I had a question about the topics in the subject and posted to
comp.std.c, but feel it may also be appropriate here. Please excuse
this crosspost if it is in bad form.

I have a question about whether or not I am interpreting a nuance of
the standard correctly, and the implications of said nuance. The
sections in the C99 standard (and possibly older standards) that I will
reference are as follows (typed out hopefully to avoid people having to
flip through their own manuals; if you want to fast forward to the meat
of this post, skip down to "-------end reference-------" line):

-------begin reference-------
6.2.6.2p2 (specifically):

For signed integer types, the bits of the object representation shall
be divided into three groups: value bits, padding bits, and the sign
bit. There need not be any padding bits; there shall be exactly one
sign bit. Each bit that is a value bit shall have the same value as the
same bit in the object representation of the corresponding unsigned
type (if there are M value bits in the signed type and N in the
unsigned type, then M≤N)...

6.3.1.1p1:

Every integer type has an integer conversion rank defined as follows:

—No two signed integer types shall have the same rank, even if they
have the same representation.
—The rank of a signed integer type shall be greater than the rank of
any signed integer type with less precision.
—The rank of long long int shall be greater than the rank of long
int, which shall be greater than the rank of int, which shall be
greater than the rank of short int, which shall be greater than the
rank of signed char.
—The rank of any unsigned integer type shall equal the rank of the
corresponding signed integer type, if any.
—The rank of any standard integer type shall be greater than the rank
of any extended integer type with the same width.
—The rank of char shall equal the rank of signed char and unsigned
char.
—The rank of_Bool shall be less than the rank of all other standard
integer types.
—The rank of any enumerated type shall equal the rank of the
compatible integer type (see 6.7.2.2).
—The rank of any extended signed integer type relative to another
extended signed integer type with the same precision is
implementation-defined, but still subject to the other rules for
determining the integer conversion rank.
—For all integer types T1, T2, andT3, if T1 has greater rank than T2
and T2 has greater rank than T3, then T1 has greater rank than T3.

6.3.1.8p1 (specifically):

Otherwise, the integer promotions are performed on both operands.
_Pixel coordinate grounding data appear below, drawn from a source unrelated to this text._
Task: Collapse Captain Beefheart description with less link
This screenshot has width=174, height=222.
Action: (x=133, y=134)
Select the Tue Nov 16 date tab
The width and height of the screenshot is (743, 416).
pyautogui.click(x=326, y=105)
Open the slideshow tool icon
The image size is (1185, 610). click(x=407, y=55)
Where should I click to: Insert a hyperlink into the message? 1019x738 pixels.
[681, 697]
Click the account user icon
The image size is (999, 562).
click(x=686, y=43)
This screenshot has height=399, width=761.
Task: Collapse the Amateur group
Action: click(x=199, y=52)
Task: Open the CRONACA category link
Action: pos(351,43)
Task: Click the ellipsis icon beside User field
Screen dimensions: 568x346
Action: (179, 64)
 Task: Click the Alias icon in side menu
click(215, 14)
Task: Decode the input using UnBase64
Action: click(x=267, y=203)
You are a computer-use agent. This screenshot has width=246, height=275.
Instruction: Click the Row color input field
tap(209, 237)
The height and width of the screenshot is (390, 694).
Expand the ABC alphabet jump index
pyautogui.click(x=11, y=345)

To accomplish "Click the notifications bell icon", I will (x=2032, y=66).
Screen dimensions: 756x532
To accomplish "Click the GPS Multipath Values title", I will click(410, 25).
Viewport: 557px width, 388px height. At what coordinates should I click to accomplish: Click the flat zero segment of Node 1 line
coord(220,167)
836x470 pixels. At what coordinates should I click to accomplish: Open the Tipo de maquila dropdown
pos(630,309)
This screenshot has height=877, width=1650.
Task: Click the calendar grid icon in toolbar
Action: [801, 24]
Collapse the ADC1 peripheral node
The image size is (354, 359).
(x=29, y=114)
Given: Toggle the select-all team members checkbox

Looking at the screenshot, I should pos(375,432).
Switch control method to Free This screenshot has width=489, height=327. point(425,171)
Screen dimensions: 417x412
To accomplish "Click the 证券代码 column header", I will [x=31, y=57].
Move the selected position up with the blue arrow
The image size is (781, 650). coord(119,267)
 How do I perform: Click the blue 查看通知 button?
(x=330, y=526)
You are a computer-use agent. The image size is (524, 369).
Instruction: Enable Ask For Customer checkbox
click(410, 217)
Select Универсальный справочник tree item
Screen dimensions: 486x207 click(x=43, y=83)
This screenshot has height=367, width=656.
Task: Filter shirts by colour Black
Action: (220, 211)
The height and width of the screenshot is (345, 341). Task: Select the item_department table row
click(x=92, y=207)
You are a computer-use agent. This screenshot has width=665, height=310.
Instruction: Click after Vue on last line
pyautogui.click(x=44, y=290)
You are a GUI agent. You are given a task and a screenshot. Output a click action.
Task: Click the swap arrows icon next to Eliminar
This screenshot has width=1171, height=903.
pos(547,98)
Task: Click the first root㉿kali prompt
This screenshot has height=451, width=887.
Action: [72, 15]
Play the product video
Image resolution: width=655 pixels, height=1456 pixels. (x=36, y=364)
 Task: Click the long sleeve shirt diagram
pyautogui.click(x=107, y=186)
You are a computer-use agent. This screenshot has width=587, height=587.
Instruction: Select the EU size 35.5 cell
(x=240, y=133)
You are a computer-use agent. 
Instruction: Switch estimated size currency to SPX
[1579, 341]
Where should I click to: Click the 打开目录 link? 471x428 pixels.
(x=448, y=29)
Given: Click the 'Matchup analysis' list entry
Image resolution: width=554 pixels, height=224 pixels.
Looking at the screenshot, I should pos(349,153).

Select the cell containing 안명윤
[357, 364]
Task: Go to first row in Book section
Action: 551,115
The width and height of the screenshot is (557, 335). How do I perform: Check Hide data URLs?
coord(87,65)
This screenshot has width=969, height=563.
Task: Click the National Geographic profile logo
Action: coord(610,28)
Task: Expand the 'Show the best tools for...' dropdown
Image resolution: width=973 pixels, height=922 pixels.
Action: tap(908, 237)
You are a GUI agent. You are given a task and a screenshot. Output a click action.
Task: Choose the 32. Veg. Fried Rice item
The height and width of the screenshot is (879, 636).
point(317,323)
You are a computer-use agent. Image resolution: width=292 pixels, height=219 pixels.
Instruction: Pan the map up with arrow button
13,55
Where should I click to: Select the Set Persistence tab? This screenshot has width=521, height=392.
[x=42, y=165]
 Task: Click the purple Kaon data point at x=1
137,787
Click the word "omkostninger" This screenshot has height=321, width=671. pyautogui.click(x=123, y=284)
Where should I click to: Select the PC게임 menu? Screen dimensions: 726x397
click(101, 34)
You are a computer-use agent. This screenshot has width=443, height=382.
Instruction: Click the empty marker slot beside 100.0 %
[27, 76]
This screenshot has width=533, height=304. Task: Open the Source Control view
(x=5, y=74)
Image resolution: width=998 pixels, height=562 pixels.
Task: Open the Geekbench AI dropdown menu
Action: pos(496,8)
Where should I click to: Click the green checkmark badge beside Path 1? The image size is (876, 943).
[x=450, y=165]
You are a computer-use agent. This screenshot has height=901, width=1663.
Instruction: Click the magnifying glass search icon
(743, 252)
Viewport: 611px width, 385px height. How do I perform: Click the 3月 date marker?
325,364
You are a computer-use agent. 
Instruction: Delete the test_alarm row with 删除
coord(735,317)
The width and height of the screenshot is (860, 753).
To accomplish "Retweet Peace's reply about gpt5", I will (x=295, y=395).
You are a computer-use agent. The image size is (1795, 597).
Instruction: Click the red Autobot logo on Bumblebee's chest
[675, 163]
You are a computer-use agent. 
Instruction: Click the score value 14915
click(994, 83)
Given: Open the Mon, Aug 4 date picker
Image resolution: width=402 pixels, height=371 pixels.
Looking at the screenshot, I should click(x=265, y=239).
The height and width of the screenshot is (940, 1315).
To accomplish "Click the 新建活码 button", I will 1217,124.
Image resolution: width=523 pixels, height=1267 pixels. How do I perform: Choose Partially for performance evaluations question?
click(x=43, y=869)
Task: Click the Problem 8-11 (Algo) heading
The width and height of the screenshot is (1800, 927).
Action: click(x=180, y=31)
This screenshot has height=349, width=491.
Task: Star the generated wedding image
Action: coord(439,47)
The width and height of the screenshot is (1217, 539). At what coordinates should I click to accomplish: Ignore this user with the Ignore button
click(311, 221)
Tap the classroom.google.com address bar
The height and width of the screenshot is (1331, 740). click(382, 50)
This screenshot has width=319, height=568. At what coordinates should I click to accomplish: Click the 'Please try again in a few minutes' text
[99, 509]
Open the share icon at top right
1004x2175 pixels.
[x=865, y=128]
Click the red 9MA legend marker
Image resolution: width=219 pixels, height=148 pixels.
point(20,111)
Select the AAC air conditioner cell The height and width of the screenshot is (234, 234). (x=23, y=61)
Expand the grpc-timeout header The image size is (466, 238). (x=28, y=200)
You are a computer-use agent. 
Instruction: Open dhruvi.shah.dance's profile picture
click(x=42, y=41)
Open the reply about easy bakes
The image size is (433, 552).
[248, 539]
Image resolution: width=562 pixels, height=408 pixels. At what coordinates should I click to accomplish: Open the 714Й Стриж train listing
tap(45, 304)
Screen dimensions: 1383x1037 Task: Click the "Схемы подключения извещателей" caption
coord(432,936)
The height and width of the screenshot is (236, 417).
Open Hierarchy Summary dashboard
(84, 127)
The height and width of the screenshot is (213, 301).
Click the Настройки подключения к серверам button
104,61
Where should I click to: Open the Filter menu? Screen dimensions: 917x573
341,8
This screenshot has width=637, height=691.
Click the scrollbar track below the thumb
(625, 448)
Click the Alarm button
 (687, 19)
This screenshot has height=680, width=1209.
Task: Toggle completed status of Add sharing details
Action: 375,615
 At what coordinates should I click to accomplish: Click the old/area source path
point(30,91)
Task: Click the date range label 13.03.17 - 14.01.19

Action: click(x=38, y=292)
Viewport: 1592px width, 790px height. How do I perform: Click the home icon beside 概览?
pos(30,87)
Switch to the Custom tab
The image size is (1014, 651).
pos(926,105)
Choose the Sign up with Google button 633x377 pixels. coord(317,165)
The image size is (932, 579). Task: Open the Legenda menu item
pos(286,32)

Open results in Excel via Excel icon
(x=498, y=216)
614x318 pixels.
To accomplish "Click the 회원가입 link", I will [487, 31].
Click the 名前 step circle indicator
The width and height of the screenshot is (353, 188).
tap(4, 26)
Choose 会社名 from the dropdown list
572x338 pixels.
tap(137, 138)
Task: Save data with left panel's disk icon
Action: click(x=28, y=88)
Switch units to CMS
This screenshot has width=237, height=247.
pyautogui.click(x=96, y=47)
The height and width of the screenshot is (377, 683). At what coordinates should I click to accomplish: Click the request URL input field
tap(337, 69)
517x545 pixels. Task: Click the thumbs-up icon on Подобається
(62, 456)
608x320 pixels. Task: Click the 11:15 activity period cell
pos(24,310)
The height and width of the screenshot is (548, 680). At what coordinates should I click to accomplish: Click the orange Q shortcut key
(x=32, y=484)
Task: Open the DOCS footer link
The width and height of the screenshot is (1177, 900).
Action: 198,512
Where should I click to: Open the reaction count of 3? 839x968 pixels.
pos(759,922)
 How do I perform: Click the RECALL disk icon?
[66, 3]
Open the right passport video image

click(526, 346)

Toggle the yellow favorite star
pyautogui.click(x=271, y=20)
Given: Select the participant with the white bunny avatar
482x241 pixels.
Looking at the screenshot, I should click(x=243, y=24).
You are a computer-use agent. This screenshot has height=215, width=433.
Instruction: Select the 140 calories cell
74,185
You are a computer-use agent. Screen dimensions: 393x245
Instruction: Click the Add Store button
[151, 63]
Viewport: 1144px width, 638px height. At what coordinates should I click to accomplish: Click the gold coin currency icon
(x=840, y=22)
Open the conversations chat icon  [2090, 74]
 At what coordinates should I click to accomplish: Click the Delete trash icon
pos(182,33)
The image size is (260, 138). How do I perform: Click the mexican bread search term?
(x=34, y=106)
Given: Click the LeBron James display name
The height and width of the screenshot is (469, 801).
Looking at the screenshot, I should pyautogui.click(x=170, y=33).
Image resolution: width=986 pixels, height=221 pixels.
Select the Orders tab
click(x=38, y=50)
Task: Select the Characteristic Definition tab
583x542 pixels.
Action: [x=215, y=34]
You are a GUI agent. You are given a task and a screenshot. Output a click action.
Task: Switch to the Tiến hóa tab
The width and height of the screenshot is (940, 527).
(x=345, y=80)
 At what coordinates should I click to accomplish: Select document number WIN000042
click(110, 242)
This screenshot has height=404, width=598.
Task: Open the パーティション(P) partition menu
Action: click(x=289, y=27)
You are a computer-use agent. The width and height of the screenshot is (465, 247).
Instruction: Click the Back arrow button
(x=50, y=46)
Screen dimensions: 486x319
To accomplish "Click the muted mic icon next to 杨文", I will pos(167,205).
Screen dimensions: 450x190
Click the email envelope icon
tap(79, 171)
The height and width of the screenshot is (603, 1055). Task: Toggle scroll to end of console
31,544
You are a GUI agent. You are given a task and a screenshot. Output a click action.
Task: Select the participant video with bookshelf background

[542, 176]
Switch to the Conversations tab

Then
the following rules are applied to the promoted operands:

If both operands have the same type, then no further conversion is
needed.

Otherwise, if both operands have signed integer types or both have
unsigned integer types, the operand with the type of lesser integer
conversion rank is converted to the type of the operand with greater
rank.

Otherwise, if the operand that has unsigned integer type has rank
greater or equal to the rank of the type of the other operand, then the
operand with signed integer type is converted to the type of the
operand with unsigned
integer type.

Otherwise, if the type of the operand with signed integer type can
represent all of the values of the type of the operand with unsigned
integer type, then the operand with unsigned integer type is converted
to the type of the
operand with signed integer type.

Otherwise, both operands are converted to the unsigned integer type
corresponding to the type of the operand with signed integer type.

6.5.8p3

If both of the operands have arithmetic type, the usual arithmetic
conversions are performed.
-------end reference-------

Alright, now for the background. While redoing some string libraries I
had created a while back, I ran across some interesting check code that
I had added and now feel may be subject to an oddity. We all know that
the return type of snprintf is int (I assume for historical reasons and
the fact that a negative is used to indicate failure) as opposed to a
size_t. In this library I had code that does the following check
(where n is a non negative return value from a prior snprintf call used
to determine the size of the required storage):

if ( n >= SIZE_MAX )
{
.... return error information indicating that the size required will not
appropriately fit into a size_t and thusly I can not call malloc...

}

The assumption was that there is nothing in the standard to my
knowledge that prohibits a size_t being typedef'd to an unsigned type
incapable of holding the full positive range of an int. I believe my
past assumption was that integer promotion would be performed in this
relational expression and that the expression would always work. I'm
now beginning to question the always work portion. If I'm reading the
above referenced sections correctly, it is completely possible for an
implementation to have the following setup:

size_t typedef'd to an unsigned type with lower rank than an int.
Following the above rules, if we assume that in this implementation
there is a corresponding signed type, then both the size_t and the
signed type would have equal rank. Let us call this rank R1. int and
unsigned int have equal and higher rank than R1, lets call this R2.
Let A be the precision of the size_t, B be the precision of the
corresponding size_t signed type, C be the precision of an unsigned
int, and D be the precision of an int.

According to the above mentioned rules then,

R2 R1
A >= B (Rank R1) [6.2.6.2p2]
C >= D (Rank R2) [6.2.6.2p2]
D >= B [6.3.1.1p1]

Therefor, there is no way to link A and C relationally. It is entirely
possible to have the size_t have greater precision than the unsigned
int, even though the unsigned int is higher ranked (seems counter
intuitive but if I'm correct, this is true). Therefor, in my original
comparison, if we're on an implementation where this is true, and where
an int can not sufficiently hold all the values of a size_t, than
according to 6.3.1.8p1, *both operands are converted to the unsigned
integer type corresponding to the type of the operand with signed
integer type*, in this case unsigned int. Therefor, the size_t
(SIZE_MAX) would get converted to a type incapable of holding that
value, and the value would wrap around to a smaller number and thus
possibly give incorrect results.

Can someone very familiar with the standards tell me if my assumption
is correct. I know I've written a book in this post and apologize, I
just find it difficult to explain without the elaboration. If it is
true, do their exist any ways to safely compare values of an unsigned
type in a lower rank to values of a signed type in a higher rank
without any possible "overflow" of the value in the converted type?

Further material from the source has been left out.